Data excerpts:
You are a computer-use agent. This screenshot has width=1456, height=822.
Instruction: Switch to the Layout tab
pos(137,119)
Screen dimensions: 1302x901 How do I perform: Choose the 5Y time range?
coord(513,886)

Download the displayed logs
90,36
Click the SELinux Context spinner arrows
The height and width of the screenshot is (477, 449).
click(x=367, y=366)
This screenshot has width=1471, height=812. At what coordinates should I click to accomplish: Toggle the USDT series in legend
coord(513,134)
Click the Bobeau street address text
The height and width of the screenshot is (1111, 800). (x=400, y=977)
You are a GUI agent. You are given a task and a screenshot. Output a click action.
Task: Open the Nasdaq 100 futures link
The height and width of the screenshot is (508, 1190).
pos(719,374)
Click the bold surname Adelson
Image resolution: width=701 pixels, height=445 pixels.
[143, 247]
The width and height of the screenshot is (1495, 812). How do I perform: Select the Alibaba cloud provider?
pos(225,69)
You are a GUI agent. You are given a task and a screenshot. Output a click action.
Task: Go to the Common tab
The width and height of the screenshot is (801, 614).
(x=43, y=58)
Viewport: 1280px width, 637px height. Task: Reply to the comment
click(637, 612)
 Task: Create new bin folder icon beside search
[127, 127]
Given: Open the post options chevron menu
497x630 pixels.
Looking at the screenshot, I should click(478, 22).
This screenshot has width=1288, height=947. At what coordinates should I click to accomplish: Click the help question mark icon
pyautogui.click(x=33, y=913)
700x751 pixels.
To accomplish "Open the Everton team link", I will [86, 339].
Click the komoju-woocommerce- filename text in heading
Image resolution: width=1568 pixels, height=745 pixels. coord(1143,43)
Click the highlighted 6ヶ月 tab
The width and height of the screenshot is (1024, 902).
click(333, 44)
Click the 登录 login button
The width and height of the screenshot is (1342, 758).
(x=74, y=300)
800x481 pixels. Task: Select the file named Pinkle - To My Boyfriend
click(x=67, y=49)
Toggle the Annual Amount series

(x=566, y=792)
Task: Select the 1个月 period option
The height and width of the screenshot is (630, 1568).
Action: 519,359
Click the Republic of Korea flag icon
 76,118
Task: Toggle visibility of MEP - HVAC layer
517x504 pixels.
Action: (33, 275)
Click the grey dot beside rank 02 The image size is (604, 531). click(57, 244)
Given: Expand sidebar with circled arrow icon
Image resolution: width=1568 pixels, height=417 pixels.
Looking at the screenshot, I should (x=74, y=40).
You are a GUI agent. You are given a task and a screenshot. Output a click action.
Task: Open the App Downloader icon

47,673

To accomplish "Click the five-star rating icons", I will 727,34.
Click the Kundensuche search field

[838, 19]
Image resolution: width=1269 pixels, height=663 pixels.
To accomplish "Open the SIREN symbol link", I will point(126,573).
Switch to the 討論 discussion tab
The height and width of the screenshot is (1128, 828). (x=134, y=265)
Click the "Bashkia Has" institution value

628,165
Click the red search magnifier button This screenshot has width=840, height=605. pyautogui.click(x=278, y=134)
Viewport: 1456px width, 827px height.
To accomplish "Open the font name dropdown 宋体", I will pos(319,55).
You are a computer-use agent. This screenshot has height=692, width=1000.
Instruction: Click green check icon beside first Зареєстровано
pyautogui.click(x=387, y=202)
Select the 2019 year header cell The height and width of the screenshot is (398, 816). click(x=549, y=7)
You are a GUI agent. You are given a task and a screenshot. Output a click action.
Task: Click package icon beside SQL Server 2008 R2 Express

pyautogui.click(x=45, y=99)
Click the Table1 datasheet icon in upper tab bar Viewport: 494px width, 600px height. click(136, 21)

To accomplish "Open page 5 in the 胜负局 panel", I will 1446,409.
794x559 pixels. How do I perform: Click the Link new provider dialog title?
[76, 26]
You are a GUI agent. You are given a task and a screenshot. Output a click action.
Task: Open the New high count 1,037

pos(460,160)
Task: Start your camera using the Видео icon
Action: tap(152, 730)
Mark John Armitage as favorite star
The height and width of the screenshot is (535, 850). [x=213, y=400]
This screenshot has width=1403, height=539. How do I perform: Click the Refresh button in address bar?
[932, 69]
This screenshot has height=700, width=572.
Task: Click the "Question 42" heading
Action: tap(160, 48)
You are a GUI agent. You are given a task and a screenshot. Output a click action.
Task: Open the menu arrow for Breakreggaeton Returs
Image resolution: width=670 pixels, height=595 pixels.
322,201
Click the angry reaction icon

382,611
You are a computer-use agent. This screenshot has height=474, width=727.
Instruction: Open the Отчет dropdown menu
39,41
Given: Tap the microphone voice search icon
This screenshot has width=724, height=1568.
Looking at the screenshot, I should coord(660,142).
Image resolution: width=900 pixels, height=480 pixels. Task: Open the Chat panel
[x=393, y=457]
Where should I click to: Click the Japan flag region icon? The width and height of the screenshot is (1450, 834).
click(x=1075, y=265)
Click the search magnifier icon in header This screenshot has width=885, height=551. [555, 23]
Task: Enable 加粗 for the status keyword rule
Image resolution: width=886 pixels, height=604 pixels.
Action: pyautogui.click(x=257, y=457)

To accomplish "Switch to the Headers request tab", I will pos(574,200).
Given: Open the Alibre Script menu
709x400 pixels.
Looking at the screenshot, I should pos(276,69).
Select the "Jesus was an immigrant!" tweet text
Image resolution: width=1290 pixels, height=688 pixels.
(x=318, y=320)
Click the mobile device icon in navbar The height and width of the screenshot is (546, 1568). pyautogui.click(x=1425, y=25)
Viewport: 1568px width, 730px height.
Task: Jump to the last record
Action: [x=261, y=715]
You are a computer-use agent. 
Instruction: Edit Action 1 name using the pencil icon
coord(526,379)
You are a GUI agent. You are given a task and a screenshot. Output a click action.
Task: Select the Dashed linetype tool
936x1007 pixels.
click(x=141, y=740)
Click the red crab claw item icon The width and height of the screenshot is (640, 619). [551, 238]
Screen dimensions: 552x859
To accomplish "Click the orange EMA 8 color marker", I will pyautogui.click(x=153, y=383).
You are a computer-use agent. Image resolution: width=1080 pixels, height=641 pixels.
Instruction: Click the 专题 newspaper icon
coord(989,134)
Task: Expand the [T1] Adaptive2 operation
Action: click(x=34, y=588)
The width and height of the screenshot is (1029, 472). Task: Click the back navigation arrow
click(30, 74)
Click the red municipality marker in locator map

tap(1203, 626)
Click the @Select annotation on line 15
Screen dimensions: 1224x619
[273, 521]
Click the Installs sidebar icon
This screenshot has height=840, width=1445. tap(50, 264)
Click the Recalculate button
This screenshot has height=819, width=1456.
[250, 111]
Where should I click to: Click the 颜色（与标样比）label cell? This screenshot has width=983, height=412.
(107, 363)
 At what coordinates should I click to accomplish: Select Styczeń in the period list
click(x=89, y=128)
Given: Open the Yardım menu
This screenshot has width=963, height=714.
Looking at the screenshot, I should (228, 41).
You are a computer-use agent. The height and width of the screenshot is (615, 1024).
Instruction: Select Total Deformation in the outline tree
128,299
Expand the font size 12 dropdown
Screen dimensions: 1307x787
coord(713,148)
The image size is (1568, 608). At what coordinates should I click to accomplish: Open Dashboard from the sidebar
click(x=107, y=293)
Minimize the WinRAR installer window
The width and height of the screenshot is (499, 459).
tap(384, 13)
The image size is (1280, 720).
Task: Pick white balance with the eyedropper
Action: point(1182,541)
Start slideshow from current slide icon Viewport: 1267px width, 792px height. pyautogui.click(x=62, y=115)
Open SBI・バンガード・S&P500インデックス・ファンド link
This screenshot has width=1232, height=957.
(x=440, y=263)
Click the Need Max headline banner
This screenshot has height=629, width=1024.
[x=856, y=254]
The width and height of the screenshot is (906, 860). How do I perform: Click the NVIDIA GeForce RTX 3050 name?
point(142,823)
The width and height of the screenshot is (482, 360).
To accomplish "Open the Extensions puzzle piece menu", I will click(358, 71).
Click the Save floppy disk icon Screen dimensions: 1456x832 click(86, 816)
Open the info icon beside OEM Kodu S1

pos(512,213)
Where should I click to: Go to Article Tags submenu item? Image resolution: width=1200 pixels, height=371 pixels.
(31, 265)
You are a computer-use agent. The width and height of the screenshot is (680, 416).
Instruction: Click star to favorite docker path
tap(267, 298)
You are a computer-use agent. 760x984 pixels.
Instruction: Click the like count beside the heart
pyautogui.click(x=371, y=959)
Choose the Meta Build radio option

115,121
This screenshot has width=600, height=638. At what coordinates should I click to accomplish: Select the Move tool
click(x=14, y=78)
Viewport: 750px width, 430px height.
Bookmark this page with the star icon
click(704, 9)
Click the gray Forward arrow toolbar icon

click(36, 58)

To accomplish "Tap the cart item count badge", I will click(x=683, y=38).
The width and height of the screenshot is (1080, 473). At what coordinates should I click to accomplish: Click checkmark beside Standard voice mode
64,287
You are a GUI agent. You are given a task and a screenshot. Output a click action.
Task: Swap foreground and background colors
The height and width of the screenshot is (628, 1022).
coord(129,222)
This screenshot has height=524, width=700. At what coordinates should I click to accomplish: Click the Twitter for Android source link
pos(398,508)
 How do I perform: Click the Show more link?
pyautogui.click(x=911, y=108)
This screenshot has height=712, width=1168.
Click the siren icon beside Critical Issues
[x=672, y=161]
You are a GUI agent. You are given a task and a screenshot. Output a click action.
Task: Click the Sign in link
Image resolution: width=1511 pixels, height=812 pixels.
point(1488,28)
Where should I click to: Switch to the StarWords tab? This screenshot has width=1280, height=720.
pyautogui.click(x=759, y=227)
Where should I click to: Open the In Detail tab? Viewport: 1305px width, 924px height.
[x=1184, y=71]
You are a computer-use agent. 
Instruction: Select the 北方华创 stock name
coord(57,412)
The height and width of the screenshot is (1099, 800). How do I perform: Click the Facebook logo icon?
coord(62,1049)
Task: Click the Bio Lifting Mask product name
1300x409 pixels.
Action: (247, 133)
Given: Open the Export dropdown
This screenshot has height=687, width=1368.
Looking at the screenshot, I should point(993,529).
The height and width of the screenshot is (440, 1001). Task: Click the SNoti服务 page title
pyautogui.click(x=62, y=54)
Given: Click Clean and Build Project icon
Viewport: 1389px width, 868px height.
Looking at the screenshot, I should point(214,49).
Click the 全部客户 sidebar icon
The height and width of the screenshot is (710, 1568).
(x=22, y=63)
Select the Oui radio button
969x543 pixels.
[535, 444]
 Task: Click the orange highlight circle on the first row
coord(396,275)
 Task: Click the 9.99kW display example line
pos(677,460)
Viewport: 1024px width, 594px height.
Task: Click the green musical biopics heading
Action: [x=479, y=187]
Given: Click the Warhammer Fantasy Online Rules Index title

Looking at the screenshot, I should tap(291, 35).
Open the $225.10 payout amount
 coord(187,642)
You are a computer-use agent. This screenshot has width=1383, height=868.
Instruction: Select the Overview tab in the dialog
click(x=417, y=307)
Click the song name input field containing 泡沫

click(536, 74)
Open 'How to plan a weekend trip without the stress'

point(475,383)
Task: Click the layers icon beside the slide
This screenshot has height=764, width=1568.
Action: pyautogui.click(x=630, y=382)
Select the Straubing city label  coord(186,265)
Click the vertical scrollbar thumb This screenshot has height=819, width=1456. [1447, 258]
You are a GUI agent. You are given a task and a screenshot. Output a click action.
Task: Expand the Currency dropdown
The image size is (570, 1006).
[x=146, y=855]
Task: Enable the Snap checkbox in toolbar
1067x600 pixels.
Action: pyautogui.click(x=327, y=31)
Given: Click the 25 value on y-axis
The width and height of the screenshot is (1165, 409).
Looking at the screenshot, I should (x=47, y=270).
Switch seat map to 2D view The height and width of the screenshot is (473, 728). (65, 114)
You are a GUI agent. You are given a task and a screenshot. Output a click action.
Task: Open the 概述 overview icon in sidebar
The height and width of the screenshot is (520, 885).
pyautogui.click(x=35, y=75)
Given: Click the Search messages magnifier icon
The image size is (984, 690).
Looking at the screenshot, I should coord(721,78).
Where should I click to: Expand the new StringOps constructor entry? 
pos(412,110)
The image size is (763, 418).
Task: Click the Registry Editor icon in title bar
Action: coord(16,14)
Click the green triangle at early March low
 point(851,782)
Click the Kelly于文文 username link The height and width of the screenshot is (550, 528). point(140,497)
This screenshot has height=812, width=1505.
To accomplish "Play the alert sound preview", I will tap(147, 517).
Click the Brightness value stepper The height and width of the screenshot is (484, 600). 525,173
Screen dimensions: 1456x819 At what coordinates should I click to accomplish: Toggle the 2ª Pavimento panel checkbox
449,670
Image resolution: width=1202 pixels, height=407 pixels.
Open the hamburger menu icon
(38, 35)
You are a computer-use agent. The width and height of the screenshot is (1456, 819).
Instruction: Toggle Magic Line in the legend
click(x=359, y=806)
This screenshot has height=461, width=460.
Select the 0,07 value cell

Exercise brief: Rewrite the listing from its first line up to and including the line with "click(x=367, y=366)", requests included. Multiply every coordinate in the answers by 0.45 and round to whole numbers, with halves rounded up.

Problem solution:
You are a computer-use agent. This screenshot has width=1456, height=822.
Instruction: Switch to the Layout tab
pos(62,54)
Screen dimensions: 1302x901 How do I perform: Choose the 5Y time range?
coord(231,399)

Download the displayed logs
41,16
Click the SELinux Context spinner arrows
The height and width of the screenshot is (477, 449).
click(x=165, y=165)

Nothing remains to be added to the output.